Saved entries
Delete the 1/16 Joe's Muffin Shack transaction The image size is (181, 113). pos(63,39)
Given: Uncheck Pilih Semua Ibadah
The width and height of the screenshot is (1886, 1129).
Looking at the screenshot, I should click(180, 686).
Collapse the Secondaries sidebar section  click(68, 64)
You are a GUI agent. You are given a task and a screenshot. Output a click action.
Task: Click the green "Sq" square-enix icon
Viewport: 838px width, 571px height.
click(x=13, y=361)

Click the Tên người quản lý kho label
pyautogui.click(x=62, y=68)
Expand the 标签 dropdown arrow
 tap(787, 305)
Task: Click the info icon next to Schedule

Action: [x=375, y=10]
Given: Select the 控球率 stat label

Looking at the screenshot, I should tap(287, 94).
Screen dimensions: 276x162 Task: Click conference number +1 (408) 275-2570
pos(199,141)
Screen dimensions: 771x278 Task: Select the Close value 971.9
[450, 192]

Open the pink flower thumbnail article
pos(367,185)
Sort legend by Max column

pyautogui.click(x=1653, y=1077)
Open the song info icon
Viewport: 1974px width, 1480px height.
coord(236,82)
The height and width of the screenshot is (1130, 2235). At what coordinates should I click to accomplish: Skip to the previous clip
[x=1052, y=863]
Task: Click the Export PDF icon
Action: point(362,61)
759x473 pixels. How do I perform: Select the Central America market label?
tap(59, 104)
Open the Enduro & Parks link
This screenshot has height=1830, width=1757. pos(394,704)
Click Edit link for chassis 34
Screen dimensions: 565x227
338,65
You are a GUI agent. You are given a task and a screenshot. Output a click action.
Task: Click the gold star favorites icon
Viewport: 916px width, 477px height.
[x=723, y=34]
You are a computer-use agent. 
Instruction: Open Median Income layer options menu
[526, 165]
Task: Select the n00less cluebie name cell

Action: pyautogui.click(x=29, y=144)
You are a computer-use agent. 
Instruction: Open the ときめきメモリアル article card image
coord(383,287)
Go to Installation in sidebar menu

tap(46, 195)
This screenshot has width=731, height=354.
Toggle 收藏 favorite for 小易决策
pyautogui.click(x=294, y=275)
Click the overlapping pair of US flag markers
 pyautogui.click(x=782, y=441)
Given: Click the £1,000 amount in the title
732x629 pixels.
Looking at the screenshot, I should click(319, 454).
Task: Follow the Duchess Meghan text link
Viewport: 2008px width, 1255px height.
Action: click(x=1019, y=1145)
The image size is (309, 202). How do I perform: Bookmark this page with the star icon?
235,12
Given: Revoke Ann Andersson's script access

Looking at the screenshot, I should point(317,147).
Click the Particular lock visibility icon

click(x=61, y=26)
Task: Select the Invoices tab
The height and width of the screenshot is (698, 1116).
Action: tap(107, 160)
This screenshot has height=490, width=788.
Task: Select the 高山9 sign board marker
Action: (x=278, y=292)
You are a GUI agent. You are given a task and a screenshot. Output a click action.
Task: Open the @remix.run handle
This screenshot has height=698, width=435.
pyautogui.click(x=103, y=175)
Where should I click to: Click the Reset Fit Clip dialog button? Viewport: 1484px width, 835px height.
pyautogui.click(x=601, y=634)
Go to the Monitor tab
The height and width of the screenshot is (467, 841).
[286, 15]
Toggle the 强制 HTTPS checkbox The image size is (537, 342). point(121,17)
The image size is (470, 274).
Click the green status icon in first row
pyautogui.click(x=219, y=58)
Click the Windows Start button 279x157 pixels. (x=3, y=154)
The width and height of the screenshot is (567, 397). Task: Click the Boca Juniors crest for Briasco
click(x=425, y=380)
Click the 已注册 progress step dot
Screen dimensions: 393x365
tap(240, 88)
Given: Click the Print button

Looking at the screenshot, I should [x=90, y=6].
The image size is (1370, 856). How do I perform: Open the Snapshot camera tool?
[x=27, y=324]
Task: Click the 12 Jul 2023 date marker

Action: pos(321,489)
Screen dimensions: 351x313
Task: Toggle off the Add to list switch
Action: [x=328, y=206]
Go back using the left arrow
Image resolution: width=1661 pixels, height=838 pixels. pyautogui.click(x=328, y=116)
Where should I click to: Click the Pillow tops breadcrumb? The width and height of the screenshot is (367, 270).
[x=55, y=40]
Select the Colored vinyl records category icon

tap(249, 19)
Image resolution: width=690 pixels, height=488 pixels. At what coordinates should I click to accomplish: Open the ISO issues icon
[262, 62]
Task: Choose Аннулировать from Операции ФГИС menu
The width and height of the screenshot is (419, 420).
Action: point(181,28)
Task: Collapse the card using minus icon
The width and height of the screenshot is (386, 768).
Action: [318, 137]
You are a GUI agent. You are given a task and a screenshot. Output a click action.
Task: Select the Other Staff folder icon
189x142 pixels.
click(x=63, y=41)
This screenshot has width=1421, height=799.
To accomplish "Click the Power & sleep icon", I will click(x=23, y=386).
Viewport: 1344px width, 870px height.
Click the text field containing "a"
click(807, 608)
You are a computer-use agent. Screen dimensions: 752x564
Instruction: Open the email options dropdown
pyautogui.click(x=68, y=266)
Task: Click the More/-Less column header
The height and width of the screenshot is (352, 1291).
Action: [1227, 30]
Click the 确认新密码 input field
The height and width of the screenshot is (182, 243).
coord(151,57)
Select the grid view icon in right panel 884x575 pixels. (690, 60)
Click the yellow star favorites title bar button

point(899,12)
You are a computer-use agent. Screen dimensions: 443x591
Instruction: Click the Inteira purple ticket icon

§ What this task involves: Reproduce the items exactly, starting with the line that contains "Where should I click to: Click the Pillow" and ending with the line that contains "click(807, 608)", both included.

§ Reply to the exercise:
Where should I click to: Click the Pillow tops breadcrumb? The width and height of the screenshot is (367, 270).
[x=55, y=40]
Select the Colored vinyl records category icon

tap(249, 19)
Image resolution: width=690 pixels, height=488 pixels. At what coordinates should I click to accomplish: Open the ISO issues icon
[262, 62]
Task: Choose Аннулировать from Операции ФГИС menu
The width and height of the screenshot is (419, 420).
Action: point(181,28)
Task: Collapse the card using minus icon
The width and height of the screenshot is (386, 768).
Action: [318, 137]
You are a GUI agent. You are given a task and a screenshot. Output a click action.
Task: Select the Other Staff folder icon
189x142 pixels.
click(x=63, y=41)
This screenshot has width=1421, height=799.
To accomplish "Click the Power & sleep icon", I will click(x=23, y=386).
Viewport: 1344px width, 870px height.
Click the text field containing "a"
click(807, 608)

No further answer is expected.